Over the past week, the iShares China Large-Cap ETF (NYSEArca: FXI), the largest China-related ETF that tracks Chinese companies listed on the Hong Kong stock exchange, dipped 5.1%. Similarly, other China H-shares ETFs have weakened, with the SPDR S&P China ETF (NYSEArca: GXC) down 4.8% and the iShares MSCI China ETF (NYSEArca: MCHI) 4.8% lower. [A Word of Caution on the China H-Shares ETF Rally]
Additionally, the Deutsche X-trackers Harvest CSI 300 China A-Shares ETF (NYSEArca: ASHR), which tracks mainland Chinese A-shares, declined 5.6% over the past week while KraneShares Bosera MSCI China A ETF (NYSEArca: KBA) fell 5.7% and the Market Vectors ChinaAMC A-Share ETF (NYSEArca: PEK) decreased 6.0%.
With Chinese companies showing their weakest corporate profits since 2009, Jonathan Garner, the chief Asia and emerging market strategist at Morgan Stanley, downgraded Chinese equities for the first time in over seven years, reports Kana Nishizawa for Bloomberg.

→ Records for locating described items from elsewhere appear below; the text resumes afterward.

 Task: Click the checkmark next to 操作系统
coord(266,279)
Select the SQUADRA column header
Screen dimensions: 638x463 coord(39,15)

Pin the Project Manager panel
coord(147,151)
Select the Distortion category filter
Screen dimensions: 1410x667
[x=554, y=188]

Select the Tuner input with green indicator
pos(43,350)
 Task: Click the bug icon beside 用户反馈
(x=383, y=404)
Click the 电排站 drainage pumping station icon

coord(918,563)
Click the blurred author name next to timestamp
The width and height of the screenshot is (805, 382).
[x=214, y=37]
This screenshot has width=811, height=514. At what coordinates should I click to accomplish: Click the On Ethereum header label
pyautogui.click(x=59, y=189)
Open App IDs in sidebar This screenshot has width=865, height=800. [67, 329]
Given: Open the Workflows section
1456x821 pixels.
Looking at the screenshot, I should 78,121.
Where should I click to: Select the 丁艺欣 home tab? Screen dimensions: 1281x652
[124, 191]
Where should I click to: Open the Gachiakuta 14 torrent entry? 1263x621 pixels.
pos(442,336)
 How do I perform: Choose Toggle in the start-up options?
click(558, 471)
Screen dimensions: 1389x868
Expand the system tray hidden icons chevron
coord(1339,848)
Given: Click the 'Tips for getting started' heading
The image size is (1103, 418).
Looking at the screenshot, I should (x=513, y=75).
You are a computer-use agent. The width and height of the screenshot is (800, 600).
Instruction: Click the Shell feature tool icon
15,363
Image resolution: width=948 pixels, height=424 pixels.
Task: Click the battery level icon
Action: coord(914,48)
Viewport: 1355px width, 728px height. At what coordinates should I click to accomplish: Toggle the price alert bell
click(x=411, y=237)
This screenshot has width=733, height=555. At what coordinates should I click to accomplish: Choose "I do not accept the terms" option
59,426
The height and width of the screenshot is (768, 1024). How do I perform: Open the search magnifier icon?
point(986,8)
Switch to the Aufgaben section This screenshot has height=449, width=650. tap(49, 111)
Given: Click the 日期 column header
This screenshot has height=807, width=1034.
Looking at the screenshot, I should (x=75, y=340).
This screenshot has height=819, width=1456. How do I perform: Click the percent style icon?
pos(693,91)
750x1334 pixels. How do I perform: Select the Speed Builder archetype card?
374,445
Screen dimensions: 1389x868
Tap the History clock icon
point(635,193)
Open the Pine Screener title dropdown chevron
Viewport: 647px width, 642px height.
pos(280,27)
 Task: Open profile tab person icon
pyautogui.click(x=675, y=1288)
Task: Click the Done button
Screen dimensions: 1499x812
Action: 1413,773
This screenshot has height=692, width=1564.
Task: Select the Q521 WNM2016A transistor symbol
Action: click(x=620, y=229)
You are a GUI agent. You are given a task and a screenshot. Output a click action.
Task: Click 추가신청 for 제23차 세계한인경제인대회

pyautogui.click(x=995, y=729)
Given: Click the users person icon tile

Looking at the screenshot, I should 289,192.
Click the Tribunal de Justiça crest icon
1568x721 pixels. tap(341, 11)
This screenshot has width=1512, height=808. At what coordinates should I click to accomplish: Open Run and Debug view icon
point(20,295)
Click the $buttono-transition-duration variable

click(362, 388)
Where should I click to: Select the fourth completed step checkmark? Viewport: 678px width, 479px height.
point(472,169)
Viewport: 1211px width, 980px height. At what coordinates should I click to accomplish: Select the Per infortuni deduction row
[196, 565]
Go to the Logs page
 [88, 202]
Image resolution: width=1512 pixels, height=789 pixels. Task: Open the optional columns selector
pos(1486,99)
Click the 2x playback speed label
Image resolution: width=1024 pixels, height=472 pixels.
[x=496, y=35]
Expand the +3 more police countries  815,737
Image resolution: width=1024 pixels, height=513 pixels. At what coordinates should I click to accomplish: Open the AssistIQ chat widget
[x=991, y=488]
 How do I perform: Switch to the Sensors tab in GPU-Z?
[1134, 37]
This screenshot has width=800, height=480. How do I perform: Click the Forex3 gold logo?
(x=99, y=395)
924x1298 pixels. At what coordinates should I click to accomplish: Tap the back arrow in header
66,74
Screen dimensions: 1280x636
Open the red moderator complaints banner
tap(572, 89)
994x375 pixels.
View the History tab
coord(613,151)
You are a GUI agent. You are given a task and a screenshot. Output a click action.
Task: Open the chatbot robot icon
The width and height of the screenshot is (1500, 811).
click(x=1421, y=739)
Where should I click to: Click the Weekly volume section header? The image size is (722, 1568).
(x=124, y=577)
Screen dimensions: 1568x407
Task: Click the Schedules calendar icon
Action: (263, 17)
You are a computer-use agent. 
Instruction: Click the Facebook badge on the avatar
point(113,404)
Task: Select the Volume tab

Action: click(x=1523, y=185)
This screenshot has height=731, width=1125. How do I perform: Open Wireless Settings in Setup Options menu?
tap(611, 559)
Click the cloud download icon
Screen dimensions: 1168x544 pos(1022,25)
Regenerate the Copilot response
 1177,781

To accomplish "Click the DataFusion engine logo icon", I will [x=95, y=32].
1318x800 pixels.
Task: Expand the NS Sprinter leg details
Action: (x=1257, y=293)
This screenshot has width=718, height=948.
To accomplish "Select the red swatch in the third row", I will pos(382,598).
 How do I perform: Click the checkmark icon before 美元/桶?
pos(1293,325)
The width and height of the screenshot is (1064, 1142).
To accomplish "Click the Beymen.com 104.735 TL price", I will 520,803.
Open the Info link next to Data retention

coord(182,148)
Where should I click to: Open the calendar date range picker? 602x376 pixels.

Garner lowered his outlook of the MSCI China Index to equalweight from overweight, citing rising valuations and deteriorating earnings – the gauge’s price-to-book was at its highest since March 2012 and return-on-equity is at lest lowest since the financial downturn.
“China is no longer going to outperform other emerging markets,” Garner said in the article. “We’d like to recommend taking some profits.”
Meanwhile, BNP Paribas has dumped some Hong Kong-listed Chinese shares on concerns about the rising mainland margin debt and growing disparity between the equities and economic fundamentals.